> **Data section**
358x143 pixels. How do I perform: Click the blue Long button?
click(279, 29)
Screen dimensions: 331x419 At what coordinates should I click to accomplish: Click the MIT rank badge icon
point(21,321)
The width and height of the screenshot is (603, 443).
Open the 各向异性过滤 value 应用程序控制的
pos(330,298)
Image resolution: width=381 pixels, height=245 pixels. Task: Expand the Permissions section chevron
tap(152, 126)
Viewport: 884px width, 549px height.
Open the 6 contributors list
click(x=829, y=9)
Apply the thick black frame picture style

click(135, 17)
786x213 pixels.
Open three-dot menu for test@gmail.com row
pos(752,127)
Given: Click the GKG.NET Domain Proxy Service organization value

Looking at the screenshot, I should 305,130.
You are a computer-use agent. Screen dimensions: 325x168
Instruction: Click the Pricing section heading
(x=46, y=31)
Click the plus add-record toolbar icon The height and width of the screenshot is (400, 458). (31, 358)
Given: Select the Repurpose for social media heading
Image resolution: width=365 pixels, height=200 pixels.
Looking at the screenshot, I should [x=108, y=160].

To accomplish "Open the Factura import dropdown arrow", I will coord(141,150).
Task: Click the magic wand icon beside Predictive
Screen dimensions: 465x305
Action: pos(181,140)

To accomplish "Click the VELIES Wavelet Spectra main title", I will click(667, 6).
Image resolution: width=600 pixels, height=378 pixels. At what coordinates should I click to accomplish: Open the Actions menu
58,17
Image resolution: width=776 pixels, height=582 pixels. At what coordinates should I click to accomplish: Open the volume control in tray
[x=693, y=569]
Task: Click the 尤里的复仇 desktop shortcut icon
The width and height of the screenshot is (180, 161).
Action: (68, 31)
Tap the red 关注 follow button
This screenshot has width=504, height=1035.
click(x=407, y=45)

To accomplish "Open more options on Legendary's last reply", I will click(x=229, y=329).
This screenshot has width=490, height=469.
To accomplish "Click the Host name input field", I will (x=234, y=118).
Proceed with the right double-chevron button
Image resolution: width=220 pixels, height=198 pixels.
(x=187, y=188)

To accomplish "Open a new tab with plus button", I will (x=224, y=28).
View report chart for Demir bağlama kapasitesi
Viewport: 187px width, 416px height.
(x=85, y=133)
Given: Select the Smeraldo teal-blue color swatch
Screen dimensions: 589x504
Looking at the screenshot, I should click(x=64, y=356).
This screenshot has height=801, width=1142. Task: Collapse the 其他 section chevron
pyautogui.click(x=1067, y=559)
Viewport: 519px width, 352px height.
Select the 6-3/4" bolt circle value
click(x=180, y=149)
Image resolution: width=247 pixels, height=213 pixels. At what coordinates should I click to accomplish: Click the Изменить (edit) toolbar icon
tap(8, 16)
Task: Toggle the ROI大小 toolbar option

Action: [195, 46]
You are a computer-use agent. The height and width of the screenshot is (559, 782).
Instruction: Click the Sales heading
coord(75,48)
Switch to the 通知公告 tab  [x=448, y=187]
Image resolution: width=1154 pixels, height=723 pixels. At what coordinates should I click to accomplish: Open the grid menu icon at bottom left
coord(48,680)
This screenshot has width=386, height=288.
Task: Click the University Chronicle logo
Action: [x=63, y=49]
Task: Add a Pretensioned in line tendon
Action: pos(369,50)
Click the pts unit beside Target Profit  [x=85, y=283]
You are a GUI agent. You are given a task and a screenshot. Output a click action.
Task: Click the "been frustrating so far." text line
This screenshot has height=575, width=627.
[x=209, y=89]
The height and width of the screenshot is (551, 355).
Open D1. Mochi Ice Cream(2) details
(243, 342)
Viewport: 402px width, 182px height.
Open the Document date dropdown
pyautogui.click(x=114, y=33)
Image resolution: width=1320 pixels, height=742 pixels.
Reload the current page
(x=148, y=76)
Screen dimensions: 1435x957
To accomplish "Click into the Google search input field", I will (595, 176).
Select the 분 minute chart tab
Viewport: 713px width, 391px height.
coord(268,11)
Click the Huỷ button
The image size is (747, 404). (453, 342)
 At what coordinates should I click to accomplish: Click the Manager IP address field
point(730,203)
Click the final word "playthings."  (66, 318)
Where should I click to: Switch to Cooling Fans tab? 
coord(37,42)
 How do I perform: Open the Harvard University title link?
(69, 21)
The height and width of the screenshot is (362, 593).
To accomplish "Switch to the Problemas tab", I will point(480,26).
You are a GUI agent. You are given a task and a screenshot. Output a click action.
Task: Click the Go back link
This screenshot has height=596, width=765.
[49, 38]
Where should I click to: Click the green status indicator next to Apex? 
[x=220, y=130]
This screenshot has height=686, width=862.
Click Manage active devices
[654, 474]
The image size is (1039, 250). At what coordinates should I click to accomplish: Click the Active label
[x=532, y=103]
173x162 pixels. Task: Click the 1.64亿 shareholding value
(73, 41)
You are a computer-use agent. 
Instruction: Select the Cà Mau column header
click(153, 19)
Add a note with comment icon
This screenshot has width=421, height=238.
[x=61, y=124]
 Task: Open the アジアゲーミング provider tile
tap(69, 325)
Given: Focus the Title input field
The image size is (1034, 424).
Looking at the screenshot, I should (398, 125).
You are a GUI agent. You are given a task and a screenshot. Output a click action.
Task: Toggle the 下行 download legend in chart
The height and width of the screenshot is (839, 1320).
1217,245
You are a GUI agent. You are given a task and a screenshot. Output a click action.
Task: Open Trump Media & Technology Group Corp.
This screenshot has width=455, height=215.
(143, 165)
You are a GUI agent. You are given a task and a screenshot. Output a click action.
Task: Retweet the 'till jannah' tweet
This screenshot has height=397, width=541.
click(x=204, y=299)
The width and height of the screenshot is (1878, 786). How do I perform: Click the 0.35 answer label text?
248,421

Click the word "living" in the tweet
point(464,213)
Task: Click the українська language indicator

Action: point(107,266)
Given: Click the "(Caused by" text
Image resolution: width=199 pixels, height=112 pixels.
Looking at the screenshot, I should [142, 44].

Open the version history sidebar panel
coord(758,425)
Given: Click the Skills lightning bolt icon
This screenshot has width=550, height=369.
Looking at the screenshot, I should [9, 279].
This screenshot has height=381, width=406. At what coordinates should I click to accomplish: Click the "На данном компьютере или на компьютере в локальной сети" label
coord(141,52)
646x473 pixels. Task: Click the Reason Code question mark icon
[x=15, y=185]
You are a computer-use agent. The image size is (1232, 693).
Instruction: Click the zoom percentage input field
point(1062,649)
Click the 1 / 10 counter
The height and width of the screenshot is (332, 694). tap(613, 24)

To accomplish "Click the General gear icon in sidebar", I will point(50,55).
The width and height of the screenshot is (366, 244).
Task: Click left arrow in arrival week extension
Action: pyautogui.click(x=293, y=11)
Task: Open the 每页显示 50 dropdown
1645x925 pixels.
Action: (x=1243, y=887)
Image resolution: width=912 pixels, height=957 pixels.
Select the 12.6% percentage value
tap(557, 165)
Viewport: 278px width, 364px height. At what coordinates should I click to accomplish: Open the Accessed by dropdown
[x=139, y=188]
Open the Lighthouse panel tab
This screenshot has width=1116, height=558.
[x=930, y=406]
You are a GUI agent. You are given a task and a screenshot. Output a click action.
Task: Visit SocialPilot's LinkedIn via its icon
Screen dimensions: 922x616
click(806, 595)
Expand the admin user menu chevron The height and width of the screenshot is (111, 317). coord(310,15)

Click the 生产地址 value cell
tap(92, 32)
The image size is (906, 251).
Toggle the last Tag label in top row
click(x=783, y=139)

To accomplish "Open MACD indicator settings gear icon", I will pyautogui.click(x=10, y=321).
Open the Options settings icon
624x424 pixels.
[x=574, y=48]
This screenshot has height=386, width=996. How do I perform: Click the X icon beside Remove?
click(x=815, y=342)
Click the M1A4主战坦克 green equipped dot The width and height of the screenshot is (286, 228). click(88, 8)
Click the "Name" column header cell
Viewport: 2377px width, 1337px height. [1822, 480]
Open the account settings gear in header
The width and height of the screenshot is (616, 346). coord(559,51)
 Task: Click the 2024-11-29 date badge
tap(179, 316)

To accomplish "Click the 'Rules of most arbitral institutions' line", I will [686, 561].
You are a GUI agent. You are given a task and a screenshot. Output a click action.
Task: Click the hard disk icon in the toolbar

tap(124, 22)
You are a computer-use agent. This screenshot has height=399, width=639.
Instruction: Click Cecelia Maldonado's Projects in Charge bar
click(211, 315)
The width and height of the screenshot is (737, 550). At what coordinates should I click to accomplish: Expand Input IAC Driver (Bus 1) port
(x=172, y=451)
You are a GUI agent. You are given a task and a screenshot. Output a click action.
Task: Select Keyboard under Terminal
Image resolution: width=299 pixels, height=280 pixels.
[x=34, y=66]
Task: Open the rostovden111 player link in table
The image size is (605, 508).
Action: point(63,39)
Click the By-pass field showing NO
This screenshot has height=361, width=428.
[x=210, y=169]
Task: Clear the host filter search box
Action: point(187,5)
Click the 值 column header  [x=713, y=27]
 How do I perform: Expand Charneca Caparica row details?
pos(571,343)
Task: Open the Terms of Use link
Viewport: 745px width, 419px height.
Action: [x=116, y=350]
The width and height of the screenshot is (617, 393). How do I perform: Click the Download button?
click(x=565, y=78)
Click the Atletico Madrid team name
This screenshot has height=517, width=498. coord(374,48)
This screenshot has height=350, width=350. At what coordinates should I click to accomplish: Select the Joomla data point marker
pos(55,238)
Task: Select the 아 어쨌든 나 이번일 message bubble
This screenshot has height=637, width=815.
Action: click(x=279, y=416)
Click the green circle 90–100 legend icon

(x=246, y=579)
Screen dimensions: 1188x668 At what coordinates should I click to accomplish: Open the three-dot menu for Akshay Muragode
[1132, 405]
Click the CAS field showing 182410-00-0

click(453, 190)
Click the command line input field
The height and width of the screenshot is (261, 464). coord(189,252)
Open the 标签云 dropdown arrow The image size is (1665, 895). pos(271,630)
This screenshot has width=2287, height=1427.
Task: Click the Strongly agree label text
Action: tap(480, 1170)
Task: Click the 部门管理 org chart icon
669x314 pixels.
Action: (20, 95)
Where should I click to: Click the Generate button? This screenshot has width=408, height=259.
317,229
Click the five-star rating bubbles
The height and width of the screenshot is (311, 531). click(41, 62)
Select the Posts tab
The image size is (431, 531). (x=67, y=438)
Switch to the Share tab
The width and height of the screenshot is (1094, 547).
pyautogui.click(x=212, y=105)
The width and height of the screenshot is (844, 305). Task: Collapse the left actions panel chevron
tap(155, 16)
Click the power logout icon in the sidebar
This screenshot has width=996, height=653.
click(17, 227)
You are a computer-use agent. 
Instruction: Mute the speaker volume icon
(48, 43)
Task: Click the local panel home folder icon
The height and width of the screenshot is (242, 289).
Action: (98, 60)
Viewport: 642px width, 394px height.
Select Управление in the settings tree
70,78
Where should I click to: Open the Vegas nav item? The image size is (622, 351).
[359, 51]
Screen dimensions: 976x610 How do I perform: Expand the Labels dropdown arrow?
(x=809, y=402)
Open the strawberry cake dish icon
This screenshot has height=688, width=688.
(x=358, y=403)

> **Required action**
Using the listing, copy every line where the word "computer" shows up.

> **Reply**
You are a computer-use agent. Screen dimensions: 325x168
You are a computer-use agent. The height and width of the screenshot is (559, 782).
You are a computer-use agent. 
You are a computer-use agent. The image size is (1232, 693).
You are a computer-use agent. This screenshot has height=399, width=639.
You are a computer-use agent. 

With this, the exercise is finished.